====== Given records ======

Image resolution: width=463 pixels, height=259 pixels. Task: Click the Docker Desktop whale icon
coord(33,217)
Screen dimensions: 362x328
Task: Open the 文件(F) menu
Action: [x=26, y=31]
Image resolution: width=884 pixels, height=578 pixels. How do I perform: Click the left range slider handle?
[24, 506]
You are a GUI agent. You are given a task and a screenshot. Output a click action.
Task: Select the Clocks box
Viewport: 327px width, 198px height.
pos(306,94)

======
====== Given records ======

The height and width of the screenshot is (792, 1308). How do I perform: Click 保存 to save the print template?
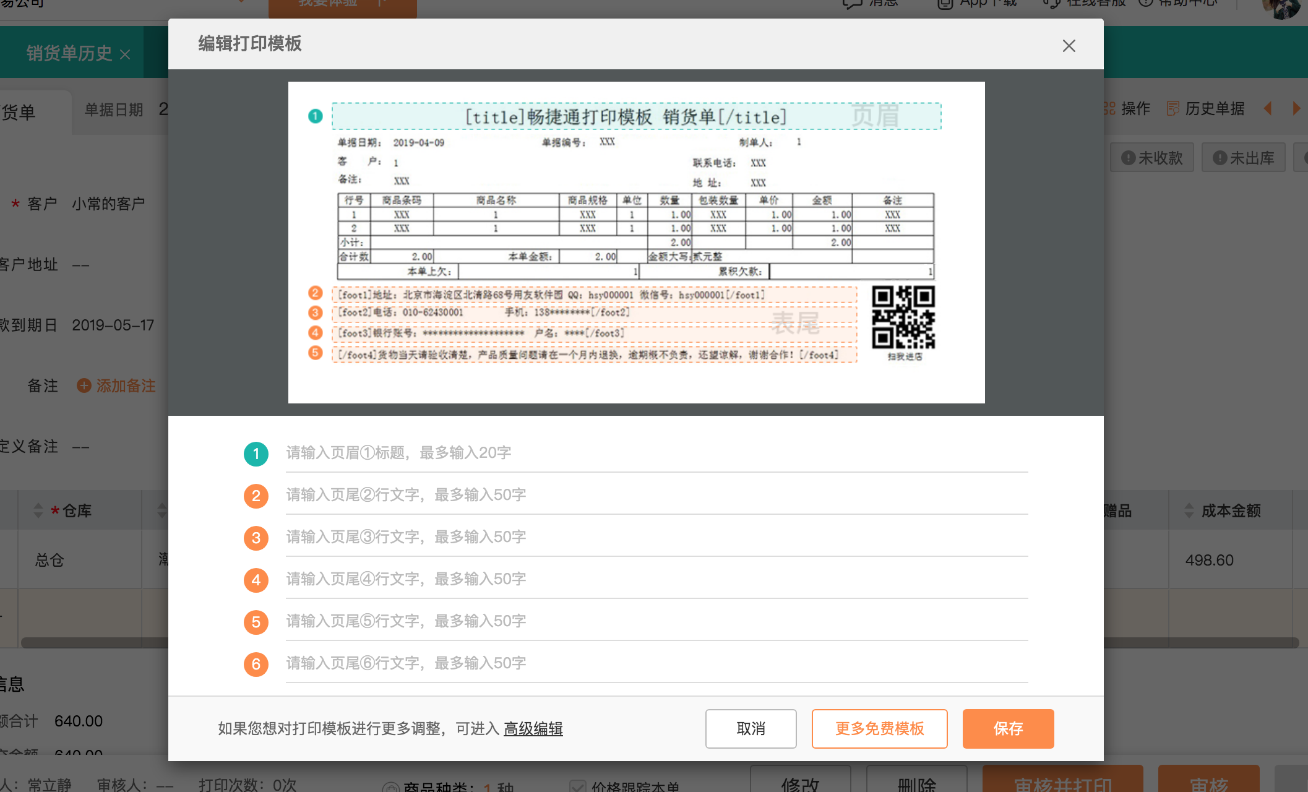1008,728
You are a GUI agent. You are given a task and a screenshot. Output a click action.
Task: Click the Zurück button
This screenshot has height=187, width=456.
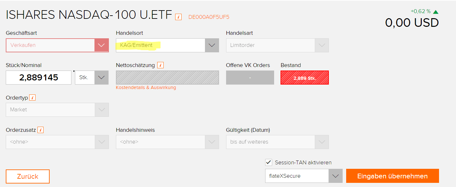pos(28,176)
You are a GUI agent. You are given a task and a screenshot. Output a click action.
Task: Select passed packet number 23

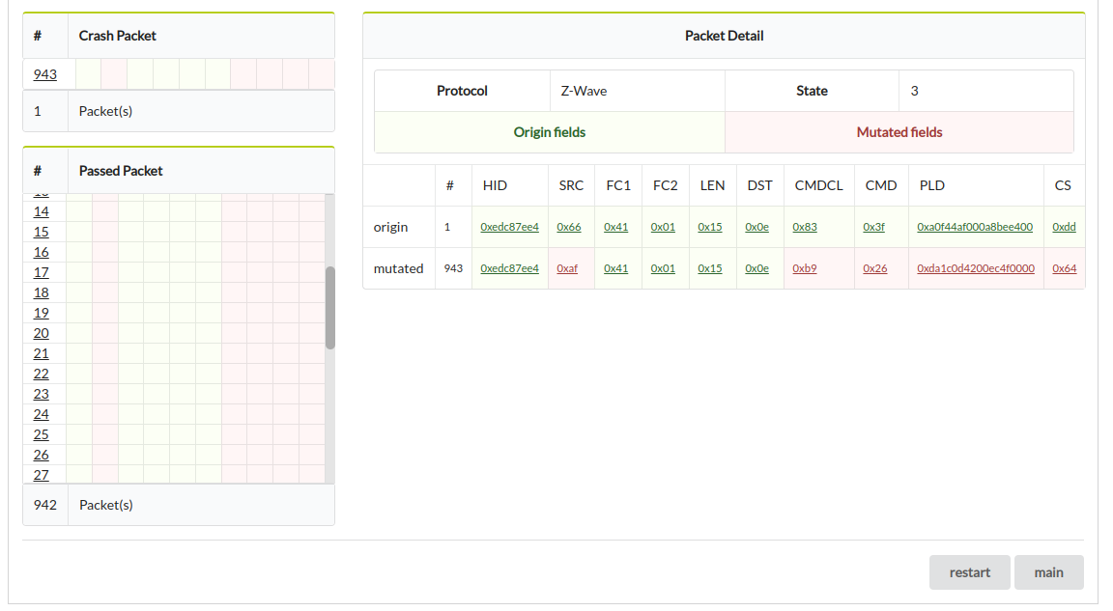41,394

======

● Task directions: Using only the entries above, output the line with "Image resolution: width=463", the line with "Task: Select the Clocks box", and all lines between them, exactly as they stand.

● Problem solution:
Image resolution: width=463 pixels, height=259 pixels. Task: Click the Docker Desktop whale icon
coord(33,217)
Screen dimensions: 362x328
Task: Open the 文件(F) menu
Action: [x=26, y=31]
Image resolution: width=884 pixels, height=578 pixels. How do I perform: Click the left range slider handle?
[24, 506]
You are a GUI agent. You are given a task and a screenshot. Output a click action.
Task: Select the Clocks box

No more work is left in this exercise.